People who have completed a supervised drug rehabilitation program and are no longer using drugs, or who are currently participating in such a program and are no longer using, or who are erroneously regarded as engaging in illegal drug use, are not excluded from protection.15Cornell Law Institute. 29 CFR § 1630.3 — Exceptions to the Definitions of Disability and Qualified Individual With a Disability

Specific Permitted Activities

Section 1630.16 identifies activities that are not violations of the regulation. Religious organizations may prefer members of their own faith and require employees to conform to religious tenets, as long as they do not discriminate against a qualified individual on the basis of disability who otherwise meets the religious criteria. Employers may prohibit the use of alcohol and illegal drugs in the workplace, enforce the Drug-Free Workplace Act, and hold employees who use drugs or alcohol to the same performance standards as everyone else. Drug testing for illegal substances is expressly stated not to be a “medical examination” under the regulation. Employers may also prohibit or restrict workplace smoking and may, under specified conditions, refuse to assign individuals with certain communicable diseases to food-handling positions.16Cornell Law Institute. 29 CFR § 1630.16 — Specific Activities Permitted

On insurance and benefit plans, the regulation allows insurers and covered entities to underwrite, classify, or administer risks in bona fide benefit plans that are based on or consistent with state law, as long as those activities are not used as a “subterfuge to evade the purposes” of the ADA.17eCFR. 29 CFR § 1630.16 — Specific Activities Permitted

The Interpretive Guidance Appendix

Part 1630 includes an appendix of interpretive guidance that the EEOC treats as its official explanation of the regulation’s provisions. The appendix discusses Congressional intent, explains how key terms should be read, references the legislative history of both the original ADA and the 2008 amendments, and addresses the Supreme Court decisions the ADAAA was designed to overrule — notably Sutton v.
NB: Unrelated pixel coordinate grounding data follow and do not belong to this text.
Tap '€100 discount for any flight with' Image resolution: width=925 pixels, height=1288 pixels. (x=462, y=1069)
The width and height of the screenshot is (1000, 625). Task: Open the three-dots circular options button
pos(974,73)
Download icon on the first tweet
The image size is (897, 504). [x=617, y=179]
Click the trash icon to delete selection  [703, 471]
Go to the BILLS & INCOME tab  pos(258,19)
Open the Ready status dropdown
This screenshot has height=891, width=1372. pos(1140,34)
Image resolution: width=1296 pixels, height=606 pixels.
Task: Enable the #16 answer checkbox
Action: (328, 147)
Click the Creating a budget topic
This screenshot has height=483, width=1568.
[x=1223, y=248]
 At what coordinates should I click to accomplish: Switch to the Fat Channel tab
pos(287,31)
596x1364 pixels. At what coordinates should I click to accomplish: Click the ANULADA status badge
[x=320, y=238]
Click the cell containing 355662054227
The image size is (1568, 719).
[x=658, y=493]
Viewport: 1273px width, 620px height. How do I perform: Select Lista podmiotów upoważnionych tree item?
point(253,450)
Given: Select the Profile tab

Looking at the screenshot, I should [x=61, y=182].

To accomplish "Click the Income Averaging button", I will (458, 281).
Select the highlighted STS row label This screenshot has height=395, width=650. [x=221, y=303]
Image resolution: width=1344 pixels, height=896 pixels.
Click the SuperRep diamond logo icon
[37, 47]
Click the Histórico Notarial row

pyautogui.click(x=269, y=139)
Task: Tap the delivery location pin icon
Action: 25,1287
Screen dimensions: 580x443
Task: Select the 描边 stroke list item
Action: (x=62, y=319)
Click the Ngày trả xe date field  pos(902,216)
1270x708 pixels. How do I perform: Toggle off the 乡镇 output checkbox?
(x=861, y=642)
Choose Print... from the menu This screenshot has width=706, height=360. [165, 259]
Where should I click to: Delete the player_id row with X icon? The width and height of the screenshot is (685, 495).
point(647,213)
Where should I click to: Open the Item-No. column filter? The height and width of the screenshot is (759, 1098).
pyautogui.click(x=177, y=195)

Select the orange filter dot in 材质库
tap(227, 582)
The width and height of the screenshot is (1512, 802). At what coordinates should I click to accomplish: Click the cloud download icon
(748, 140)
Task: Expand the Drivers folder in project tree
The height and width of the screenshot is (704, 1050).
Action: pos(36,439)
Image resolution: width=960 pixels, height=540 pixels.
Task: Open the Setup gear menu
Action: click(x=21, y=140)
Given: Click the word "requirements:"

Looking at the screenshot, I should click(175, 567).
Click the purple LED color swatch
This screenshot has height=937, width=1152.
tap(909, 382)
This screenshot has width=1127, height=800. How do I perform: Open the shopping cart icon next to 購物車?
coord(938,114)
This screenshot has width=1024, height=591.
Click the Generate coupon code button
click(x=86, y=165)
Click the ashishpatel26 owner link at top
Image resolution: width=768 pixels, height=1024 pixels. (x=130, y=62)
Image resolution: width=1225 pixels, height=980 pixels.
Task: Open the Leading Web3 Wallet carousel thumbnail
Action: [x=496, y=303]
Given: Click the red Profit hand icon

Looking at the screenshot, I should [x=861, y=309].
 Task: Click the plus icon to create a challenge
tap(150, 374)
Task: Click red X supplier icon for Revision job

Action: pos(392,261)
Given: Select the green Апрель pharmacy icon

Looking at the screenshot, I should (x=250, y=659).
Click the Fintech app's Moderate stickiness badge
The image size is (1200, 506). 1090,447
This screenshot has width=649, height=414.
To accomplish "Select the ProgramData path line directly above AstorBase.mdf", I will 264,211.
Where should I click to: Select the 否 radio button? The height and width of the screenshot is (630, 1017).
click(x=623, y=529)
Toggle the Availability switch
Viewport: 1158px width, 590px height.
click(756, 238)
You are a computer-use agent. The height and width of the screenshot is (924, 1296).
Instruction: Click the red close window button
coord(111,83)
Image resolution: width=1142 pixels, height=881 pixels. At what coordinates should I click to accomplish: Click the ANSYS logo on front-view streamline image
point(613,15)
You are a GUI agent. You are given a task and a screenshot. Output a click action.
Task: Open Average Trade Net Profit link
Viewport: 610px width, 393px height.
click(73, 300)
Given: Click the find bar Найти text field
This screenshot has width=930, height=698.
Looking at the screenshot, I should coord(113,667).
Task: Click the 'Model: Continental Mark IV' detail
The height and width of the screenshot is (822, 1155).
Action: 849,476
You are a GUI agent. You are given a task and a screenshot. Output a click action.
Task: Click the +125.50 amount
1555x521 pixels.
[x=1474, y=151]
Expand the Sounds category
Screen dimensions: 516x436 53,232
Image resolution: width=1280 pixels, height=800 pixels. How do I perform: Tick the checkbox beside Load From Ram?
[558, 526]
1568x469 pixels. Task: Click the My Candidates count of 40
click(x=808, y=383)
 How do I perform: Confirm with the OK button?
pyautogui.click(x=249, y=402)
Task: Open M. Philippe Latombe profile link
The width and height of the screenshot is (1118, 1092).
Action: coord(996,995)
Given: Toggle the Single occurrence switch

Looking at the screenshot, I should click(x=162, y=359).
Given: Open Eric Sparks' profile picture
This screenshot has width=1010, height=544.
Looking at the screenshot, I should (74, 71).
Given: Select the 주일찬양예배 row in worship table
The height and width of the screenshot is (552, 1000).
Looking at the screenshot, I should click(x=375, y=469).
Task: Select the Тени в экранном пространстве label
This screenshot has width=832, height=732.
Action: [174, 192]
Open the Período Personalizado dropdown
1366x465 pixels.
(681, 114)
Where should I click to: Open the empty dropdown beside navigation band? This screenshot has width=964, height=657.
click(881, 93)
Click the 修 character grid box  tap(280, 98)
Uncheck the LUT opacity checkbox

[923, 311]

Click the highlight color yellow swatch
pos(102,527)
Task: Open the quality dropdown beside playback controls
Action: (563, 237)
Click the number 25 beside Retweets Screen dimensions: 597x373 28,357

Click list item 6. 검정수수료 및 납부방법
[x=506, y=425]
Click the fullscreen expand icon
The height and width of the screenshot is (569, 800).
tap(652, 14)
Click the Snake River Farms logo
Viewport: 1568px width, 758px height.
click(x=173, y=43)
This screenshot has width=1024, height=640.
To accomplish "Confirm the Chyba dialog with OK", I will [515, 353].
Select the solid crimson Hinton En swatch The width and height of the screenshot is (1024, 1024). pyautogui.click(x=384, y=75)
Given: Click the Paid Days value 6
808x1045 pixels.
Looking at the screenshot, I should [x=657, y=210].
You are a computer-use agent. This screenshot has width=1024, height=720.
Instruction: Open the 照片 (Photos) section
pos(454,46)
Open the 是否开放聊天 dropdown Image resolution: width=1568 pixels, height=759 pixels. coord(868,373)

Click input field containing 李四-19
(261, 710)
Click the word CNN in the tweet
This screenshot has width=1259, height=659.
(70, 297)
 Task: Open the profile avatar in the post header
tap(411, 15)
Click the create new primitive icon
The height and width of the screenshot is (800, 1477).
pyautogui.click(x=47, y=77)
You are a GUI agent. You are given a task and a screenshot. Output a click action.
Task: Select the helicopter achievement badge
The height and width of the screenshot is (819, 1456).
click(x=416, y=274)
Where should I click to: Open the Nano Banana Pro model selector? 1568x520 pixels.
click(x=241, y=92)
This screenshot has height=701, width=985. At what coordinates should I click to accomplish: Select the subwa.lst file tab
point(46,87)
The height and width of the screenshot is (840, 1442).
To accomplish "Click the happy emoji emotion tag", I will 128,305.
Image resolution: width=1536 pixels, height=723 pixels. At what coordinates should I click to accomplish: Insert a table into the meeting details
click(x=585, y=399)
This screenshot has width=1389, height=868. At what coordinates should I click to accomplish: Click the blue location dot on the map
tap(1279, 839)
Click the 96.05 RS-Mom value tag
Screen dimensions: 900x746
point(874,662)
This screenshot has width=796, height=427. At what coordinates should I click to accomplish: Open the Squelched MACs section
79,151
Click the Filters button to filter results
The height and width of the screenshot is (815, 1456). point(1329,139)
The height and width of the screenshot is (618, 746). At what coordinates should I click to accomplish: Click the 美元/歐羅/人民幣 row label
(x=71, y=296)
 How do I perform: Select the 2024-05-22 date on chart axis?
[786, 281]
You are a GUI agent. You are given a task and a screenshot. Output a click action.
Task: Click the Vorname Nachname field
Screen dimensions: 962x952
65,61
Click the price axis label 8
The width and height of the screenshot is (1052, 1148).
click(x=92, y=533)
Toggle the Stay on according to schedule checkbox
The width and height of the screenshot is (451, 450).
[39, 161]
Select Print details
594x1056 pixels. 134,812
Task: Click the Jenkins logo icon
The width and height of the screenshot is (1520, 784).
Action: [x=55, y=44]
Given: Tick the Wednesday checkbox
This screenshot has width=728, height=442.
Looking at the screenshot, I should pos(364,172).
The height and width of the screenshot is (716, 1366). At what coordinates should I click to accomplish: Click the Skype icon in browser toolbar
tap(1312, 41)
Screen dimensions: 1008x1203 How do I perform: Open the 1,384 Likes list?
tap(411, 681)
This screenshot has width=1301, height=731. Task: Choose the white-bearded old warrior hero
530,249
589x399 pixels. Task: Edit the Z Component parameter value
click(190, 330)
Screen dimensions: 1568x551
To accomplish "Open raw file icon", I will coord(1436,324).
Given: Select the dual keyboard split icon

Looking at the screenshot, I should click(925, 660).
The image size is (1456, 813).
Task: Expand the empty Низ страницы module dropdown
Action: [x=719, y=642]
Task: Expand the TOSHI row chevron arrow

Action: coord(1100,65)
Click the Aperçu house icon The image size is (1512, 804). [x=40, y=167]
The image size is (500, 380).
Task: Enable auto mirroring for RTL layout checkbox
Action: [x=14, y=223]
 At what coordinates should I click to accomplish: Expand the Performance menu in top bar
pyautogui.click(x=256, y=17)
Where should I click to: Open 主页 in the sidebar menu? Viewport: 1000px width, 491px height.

United Air Lines, Inc. and Toyota Motor Manufacturing, Kentucky, Inc. v. Williams. The EEOC uses this guidance when resolving charges of discrimination and updates it whenever the regulatory text is amended.18eCFR. Appendix to Part 1630 — Interpretive Guidance on Title I of the Americans With Disabilities Act

Recent Amendments

The most recent change to Part 1630 took effect on July 5, 2024, when the EEOC published a final rule (89 FR 55520) removing two sections of the appendix that had discussed incentive limits for employer-sponsored wellness programs. Those appendix sections corresponded to regulatory text at § 1630.14(d)(3) that had already been vacated by a federal court in AARP v. EEOC.19Federal Register. Removal of ADA Appendix Sections Related to Removal of Final ADA Wellness Rule Vacated by Court

In that litigation, AARP challenged a 2016 EEOC rule that had set a safe harbor for the level of financial incentives employers could offer employees to participate in wellness programs. In August 2017, the U.S. District Court for the District of Columbia found the EEOC had not adequately explained its reasoning, and in December 2017 the court ordered the incentive provision vacated effective January 1, 2019. The EEOC removed the regulatory text in a December 2018 final rule but left the corresponding appendix discussion in place by oversight. The 2024 rule corrected that gap, removing the appendix entries on “Limitations on Incentives” and the “Application of Section 1630.14(d)(3) to Smoking Cessation Programs.”19Federal Register. Removal of ADA Appendix Sections Related to Removal of Final ADA Wellness Rule Vacated by Court The underlying ADA regulation continues to require that participation in wellness programs be voluntary, though no specific safe harbor for incentive levels currently exists.